Yet this isolated, mostly regional skirmish in a long drawn-out war between cable carriers and networks over content costs might just represent a preview of the endgame ahead for the current pay-TV “ecosystem.”
For decades, cable companies have paid networks for their programming, and bundled it for sale to monthly subscribers. For a while now, it’s been common to predict the imminent breakdown of this arrangement. Networks were paying too much for sports rights and other content, charging pay-TV providers ever-escalating fees, which were passed along to consumers, who constantly groused about their outrageous cable bills.
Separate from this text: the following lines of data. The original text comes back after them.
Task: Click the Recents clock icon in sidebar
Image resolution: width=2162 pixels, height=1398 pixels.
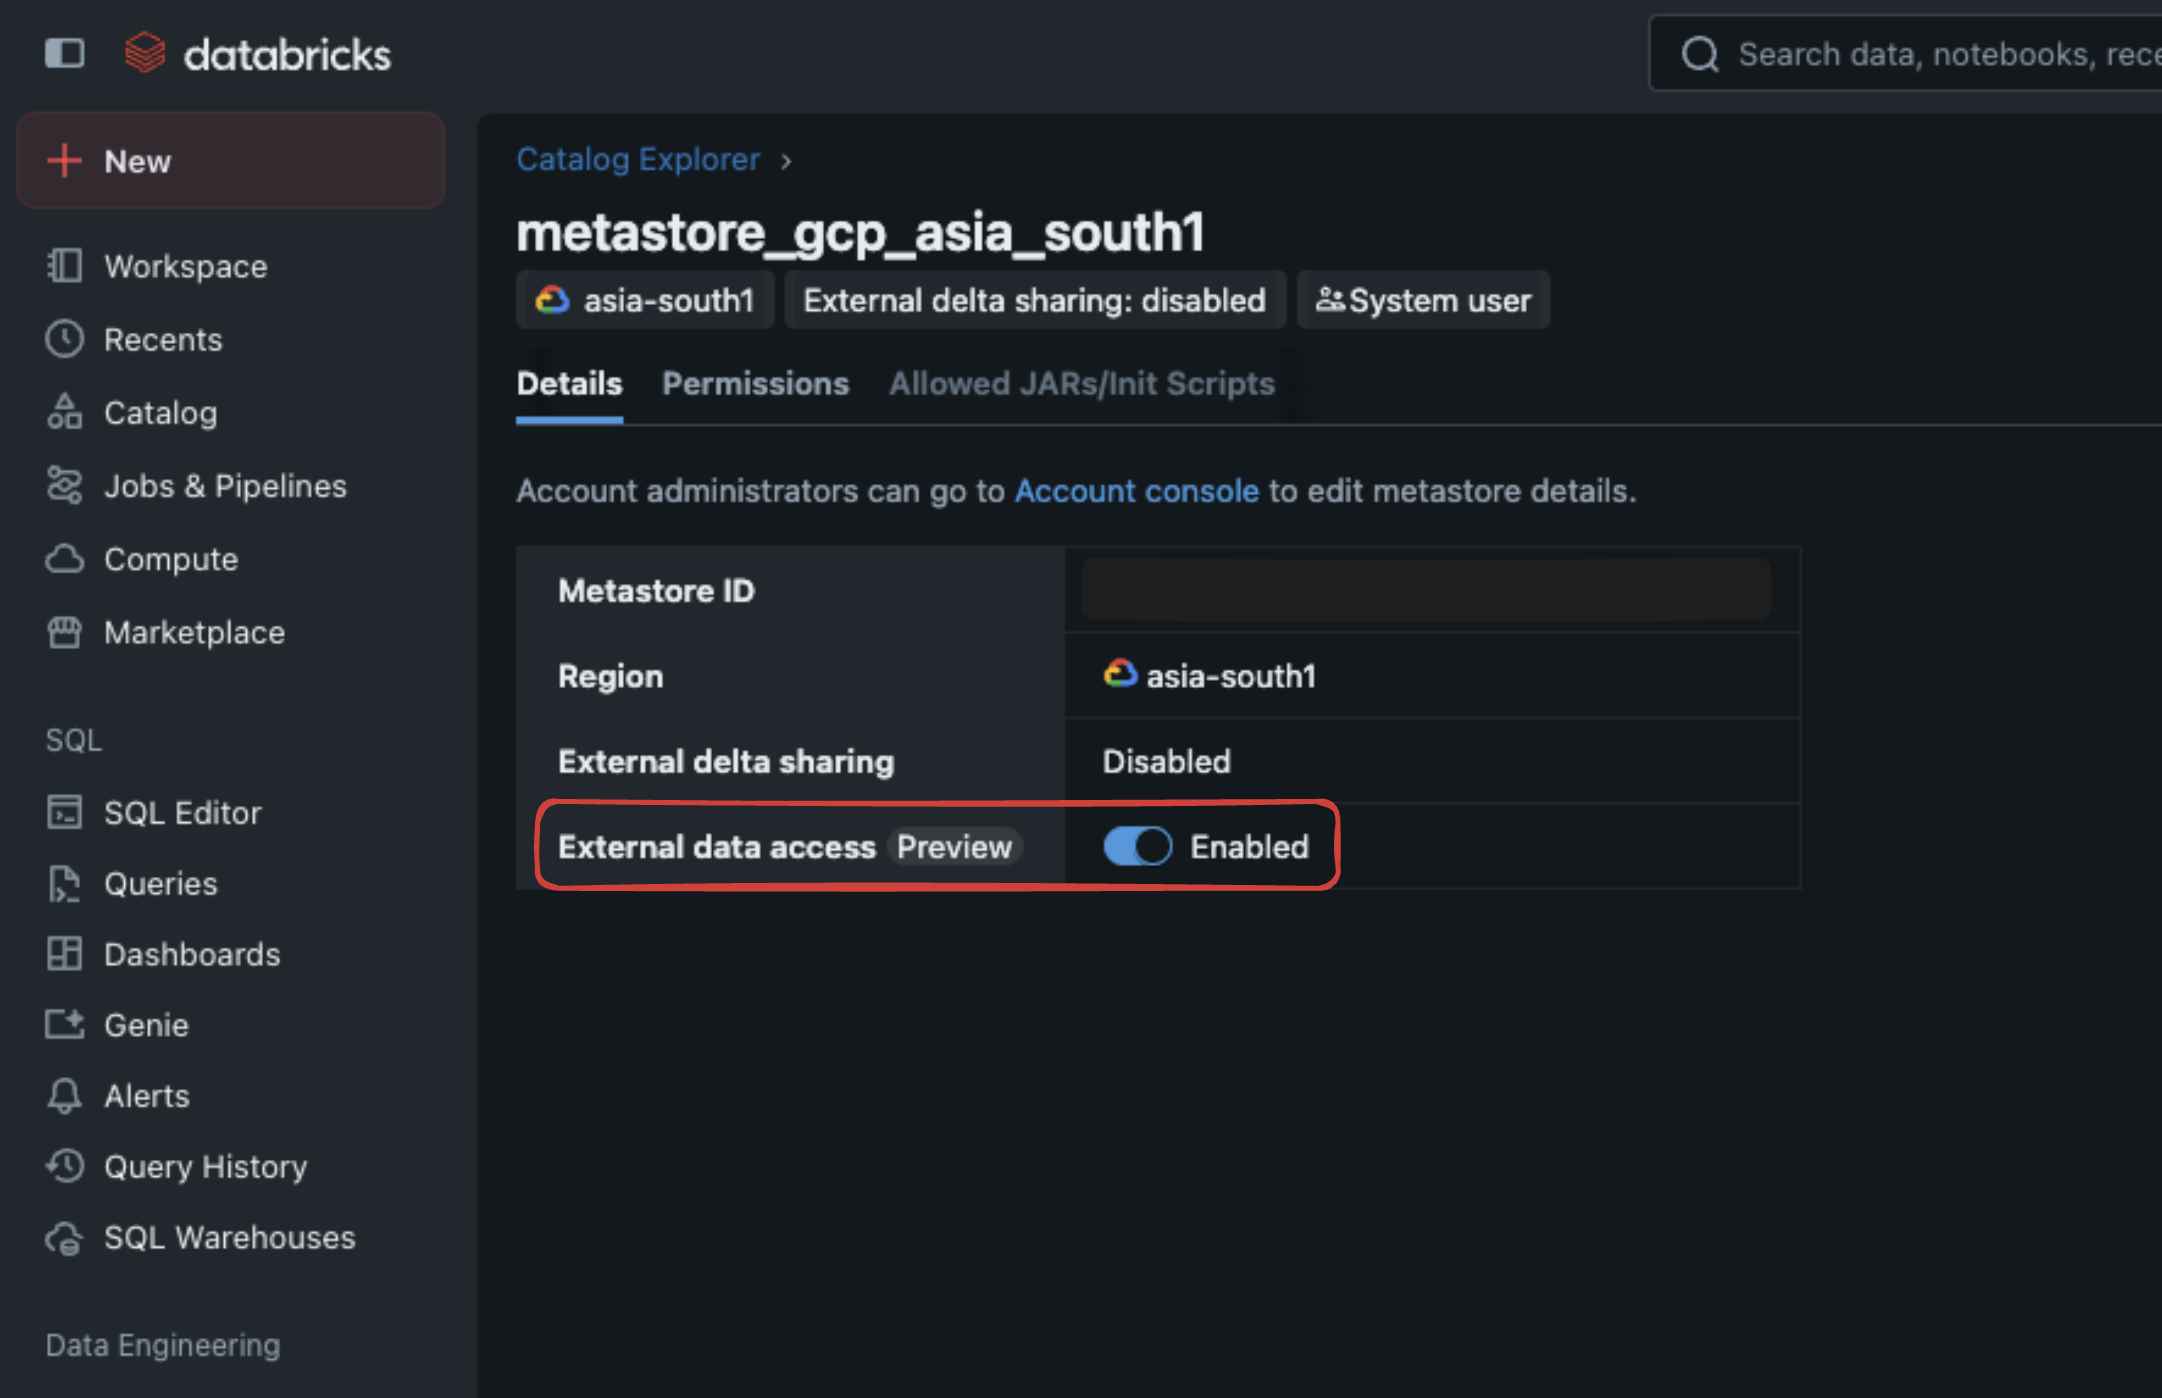Action: pyautogui.click(x=64, y=339)
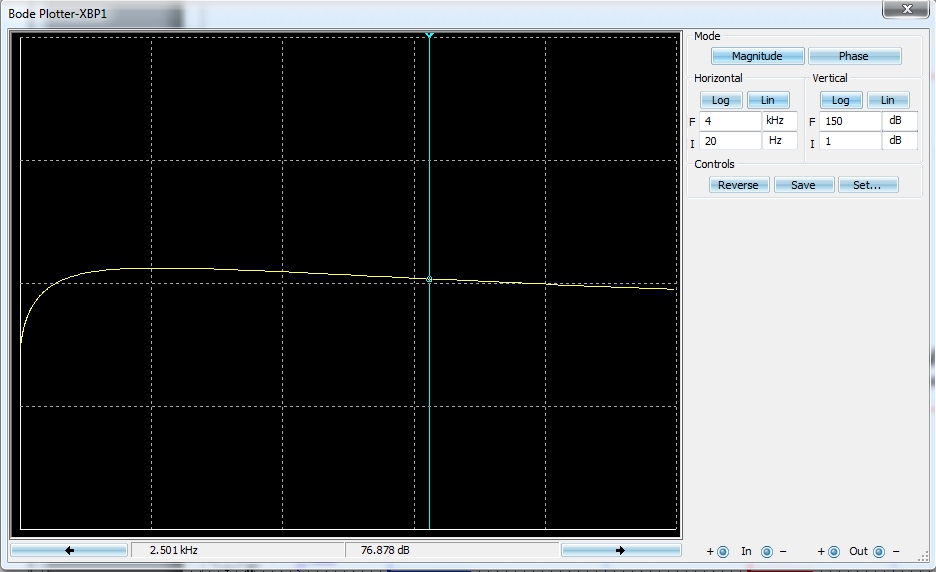Click the Out negative terminal
This screenshot has width=936, height=572.
click(879, 551)
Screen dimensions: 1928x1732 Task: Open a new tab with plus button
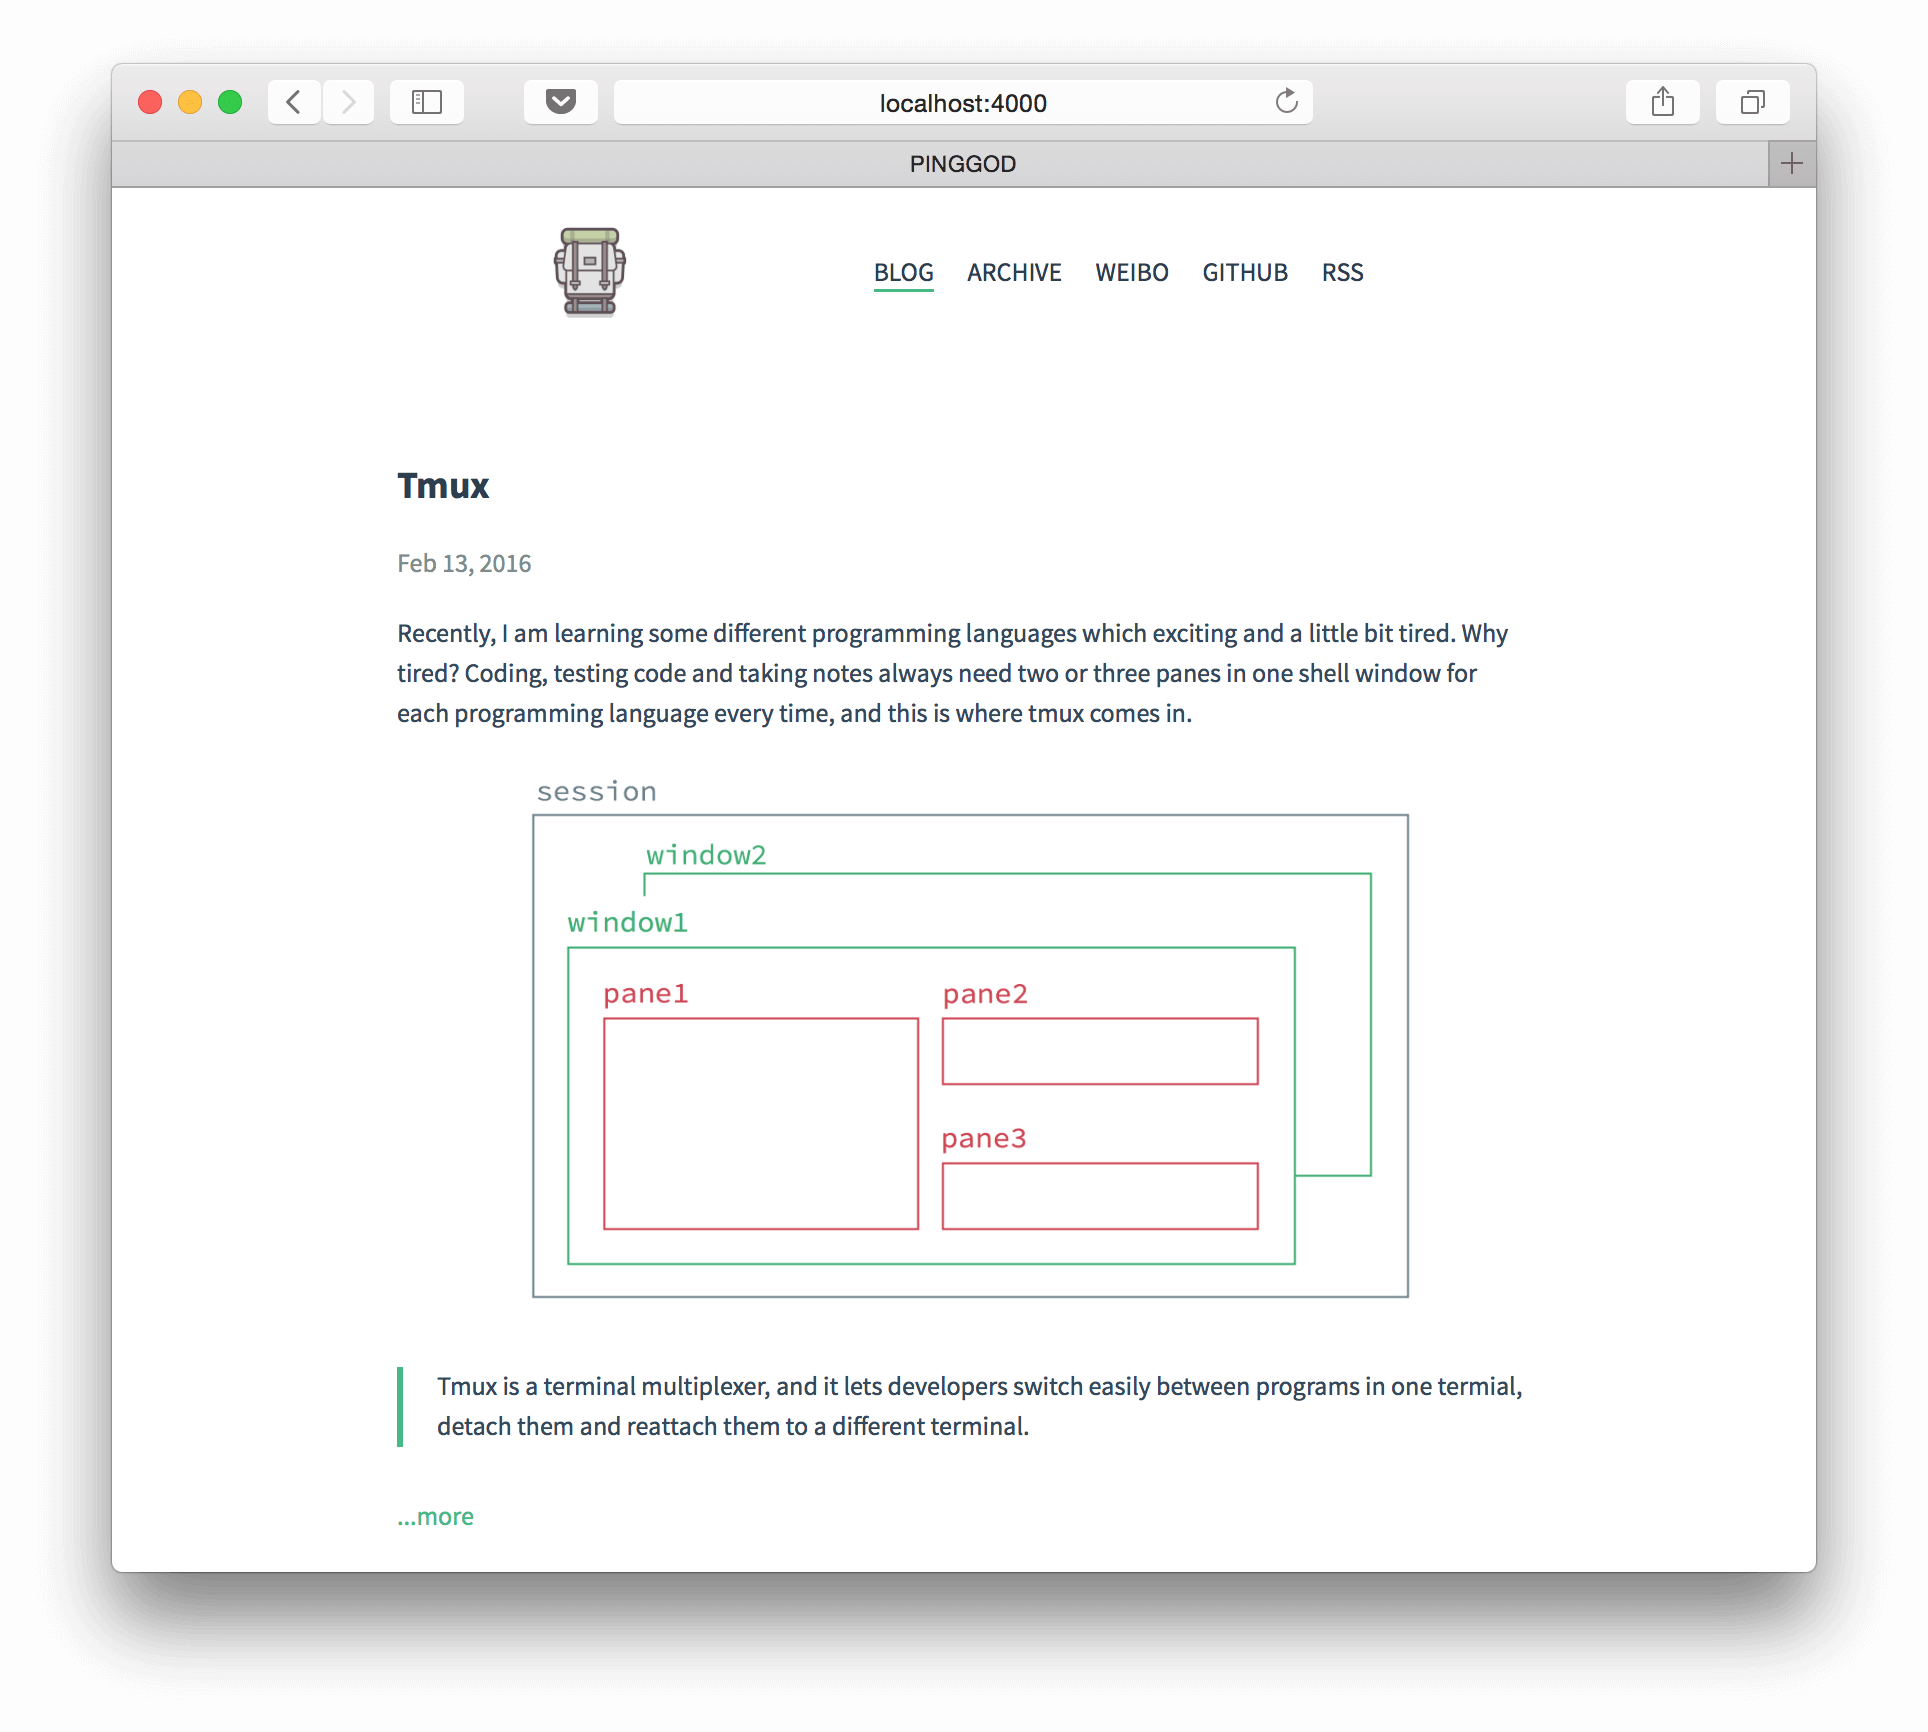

Yet it has worked fine to date, because Americans love their TV, cable outfits have invested in high-speed networks to convey broadband services to the home and it has remained cumbersome or expensive to match the “cable bundle” by purchasing shows or network streams a la carte.
Now, though, with the likes of Netflix Inc. (NFLX) offering a broad menu of shows and movies to 30 million streaming customers and counting, and Amazon.com (AMZN) getting aggressive in the same market, and with nearly every tech company working on a TV device to scale the cable-and-satellite wall, the reckoning point may be near. Meantime, CBS has set the tone for networks with an aggressive posture in demanding more for its content – to the point where some believe regulators might take a dim view of the stance as consumer-unfriendly.
These are the dynamics that led Cablevision Inc. (CVC) Chief Executive James Dolan to tell the Wall Street Journal that “there could come a day” when his company, serving much of the New York suburbs and other markets, stops offering TV service and becomes a broadband utility, charging merely for high-speed network access.